[发明专利]高效快速获取植物RNA病毒末端序列的RACE方法

说明书

本发明公开了一种高效快速获取植物RNA病毒末端序列的RACE方法，步骤：1)感染目标病毒的植物的总RNA抽提；2)对提取的总RNA加Poly(A)尾；3)对加Poly(A)尾的RNA进行提纯；4)一步法RT‑PCR：将加Poly(A)尾提纯后的总核酸作为模板，上游通用引物为M4Tm，设计目标病毒的特异性下游引物GSP1，利用引物M4Tm和GSP1进行扩增；对RT‑PCR的扩增产物进行纯化、连接、转化和克隆验证。本发明直接在正负义链的3’序列末端加上Poly(A)尾巴，通过常规一步法RT‑PCR或者进一步的巢式PCR即可获得末端序列，5’和3’末端无区别操作，步骤简单。

技术领域

本发明属于分子生物学领域，具体涉及一种高效快速获取植物RNA病毒末端序列的RACE方法。

背景技术

RACE(rapid amplificationofcDNAends)技术是一种通过PCR克隆cDNA序列末端的方法，cDNA全长序列对基因结构、蛋白质表达和基因功能的研究至关重要。目前，市场上流通的商品化RACE试剂盒有以下缺点：1)对核酸纯度要求高，一般需用TRIzol法甚至核酸抽提试剂盒才能达到要求；2)受RNA结构影响，需进行去磷酸化或去帽前处理，步骤较繁琐；3)实验需要多次纯化操作，大大降低了核酸的浓度和质量；4)对特异性引物要求较高，特异性目的条带不易获得；5)成本高。

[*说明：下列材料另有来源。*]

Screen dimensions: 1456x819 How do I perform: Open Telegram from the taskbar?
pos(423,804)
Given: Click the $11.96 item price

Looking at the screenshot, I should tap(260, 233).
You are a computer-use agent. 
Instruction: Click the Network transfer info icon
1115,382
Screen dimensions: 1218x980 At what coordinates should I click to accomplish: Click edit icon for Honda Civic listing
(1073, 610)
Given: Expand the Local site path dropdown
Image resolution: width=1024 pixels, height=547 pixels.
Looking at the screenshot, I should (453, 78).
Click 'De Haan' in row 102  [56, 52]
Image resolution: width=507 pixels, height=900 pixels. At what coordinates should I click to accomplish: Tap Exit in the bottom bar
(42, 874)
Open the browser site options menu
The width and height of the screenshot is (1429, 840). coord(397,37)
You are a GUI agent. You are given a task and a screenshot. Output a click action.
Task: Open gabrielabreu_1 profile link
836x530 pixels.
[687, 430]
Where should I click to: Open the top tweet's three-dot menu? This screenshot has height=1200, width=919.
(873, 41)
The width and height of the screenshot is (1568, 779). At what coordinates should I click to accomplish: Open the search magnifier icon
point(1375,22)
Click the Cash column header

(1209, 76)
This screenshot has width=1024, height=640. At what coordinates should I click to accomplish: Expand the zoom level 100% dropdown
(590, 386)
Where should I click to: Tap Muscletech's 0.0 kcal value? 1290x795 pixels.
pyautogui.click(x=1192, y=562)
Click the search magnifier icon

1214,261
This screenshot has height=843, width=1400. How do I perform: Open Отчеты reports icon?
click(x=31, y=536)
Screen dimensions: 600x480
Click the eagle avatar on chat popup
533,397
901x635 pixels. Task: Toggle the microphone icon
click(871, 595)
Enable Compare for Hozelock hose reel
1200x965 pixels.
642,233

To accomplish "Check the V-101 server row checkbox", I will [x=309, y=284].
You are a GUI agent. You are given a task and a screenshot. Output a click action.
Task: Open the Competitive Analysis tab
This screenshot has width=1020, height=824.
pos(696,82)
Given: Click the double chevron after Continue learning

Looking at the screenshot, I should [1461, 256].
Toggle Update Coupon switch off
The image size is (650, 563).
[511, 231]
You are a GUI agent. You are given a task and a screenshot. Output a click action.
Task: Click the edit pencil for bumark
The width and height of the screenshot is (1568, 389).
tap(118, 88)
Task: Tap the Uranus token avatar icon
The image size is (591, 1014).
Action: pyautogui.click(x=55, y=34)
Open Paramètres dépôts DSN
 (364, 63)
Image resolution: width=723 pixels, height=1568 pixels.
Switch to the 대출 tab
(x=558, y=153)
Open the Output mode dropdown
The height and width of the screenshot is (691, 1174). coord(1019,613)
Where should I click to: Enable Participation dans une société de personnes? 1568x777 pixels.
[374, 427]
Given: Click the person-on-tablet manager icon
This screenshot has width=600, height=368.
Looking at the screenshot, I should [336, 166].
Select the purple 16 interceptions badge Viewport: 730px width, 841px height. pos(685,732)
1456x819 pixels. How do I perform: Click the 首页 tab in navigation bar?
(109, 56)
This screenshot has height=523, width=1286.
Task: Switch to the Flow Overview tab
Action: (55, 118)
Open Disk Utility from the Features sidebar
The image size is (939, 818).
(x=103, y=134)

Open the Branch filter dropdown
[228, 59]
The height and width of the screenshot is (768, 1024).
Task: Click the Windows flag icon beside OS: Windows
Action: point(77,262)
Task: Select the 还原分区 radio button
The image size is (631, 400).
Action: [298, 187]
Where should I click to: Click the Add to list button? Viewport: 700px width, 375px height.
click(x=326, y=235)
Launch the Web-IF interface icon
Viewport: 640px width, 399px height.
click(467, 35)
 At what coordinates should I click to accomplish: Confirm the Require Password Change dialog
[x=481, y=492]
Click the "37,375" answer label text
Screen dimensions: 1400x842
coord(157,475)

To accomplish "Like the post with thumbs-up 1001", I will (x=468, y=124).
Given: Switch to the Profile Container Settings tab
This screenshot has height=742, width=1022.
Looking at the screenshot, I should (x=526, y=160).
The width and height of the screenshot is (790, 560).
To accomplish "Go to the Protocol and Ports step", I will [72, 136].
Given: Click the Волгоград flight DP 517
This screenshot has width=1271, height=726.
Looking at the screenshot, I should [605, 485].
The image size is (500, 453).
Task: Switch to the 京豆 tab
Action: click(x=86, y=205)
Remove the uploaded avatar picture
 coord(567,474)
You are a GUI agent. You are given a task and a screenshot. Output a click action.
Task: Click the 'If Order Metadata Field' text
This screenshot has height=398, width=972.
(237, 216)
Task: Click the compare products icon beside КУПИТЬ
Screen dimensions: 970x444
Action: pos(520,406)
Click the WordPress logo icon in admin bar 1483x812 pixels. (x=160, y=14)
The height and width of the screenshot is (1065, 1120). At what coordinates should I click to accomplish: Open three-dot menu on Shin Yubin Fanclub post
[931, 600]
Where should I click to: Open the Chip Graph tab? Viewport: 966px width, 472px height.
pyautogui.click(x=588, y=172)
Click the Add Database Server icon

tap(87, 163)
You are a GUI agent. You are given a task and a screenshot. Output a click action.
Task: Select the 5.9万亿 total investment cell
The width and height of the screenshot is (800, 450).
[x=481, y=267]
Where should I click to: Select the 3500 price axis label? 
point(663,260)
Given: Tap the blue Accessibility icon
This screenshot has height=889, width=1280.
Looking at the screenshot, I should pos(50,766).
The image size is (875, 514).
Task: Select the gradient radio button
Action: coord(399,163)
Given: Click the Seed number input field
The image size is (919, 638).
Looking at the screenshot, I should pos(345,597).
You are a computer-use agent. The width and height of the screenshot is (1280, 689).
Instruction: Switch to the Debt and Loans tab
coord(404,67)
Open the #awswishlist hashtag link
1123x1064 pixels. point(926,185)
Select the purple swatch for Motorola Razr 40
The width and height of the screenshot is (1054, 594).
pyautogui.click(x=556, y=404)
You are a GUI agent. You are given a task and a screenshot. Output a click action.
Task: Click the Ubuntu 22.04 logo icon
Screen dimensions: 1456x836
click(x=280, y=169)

RACE试剂盒高成本、程序复杂、低成效率的特点使国内大多数实验室对RACE技术望而却步，心有余而力不足，从而延缓了我国科学研究中RNA完整序列的获得。

发明内容

本发明的目的在于针对上述技术问题，提供一种低成本、程序简单、特异性高的高效快速获取植物RNA病毒末端序列的RACE方法。

本发明实现其目的的技术方案为：

一种高效快速获取植物RNA病毒末端序列的RACE方法，包括如下步骤：

1)感染目标病毒的植物的总RNA抽提；

2)对提取的总RNA加Poly(A)尾；

3)对加Poly(A)尾的RNA进行提纯；

4)一步法RT-PCR：将加Poly(A)尾提纯后的总核酸作为模板，上游通用引物为M4Tm，使用软件设计目标病毒的特异性下游引物GSP1，利用引物M4Tm和GSP1进行扩增，M4Tm序列如SEQ ID NO:33所示；对RT-PCR的扩增产物进行纯化、连接、转化和克隆验证。

在上述技术方案中，还包括步骤5)巢式PCR：设计目标病毒巢式PCR下游引物GSP2，以步骤4)一步法RT-PCR PCR产物为模板，利用引物M4Tm和GSP2进行巢式PCR，将目的条带纯化并进行连接、转化和克隆验证。当步骤4)扩增不出特异条带时就继续进行步骤5)。

所述步骤2)对提取的总RNA加Poly(A)尾的反应体系为：10mMATP 4μl，PolyAPolymerse 2μl，总RNA 5μg，10×PolyAReaction Buffe 4μl，RNase-free ddH₂O补齐到40μl；37℃反应30min。

所述步骤4)中的PCR反应程序为：55℃30min；94℃3min；94℃30s，X1℃45s，72℃Y1s，35个循环；72℃7min；其中，退火温度X1由引物GSP1的Tm值决定，延伸时间Y1由扩增片段的长度决定，1kb/min。

所述步骤5)中的PCR反应程序为：95℃3min；95℃30s，X2℃45s，72℃Y2min，30个循环；72℃10min；其中退火温度X2由引物GSP2的Tm值决定，延伸时间Y2由扩增片段的长度决定，1kb/min。

在上述技术方案中，采用步骤1)至4)进行RACE方法的植物RNA病毒为柑橘衰退病毒或者柑橘囊胶病毒。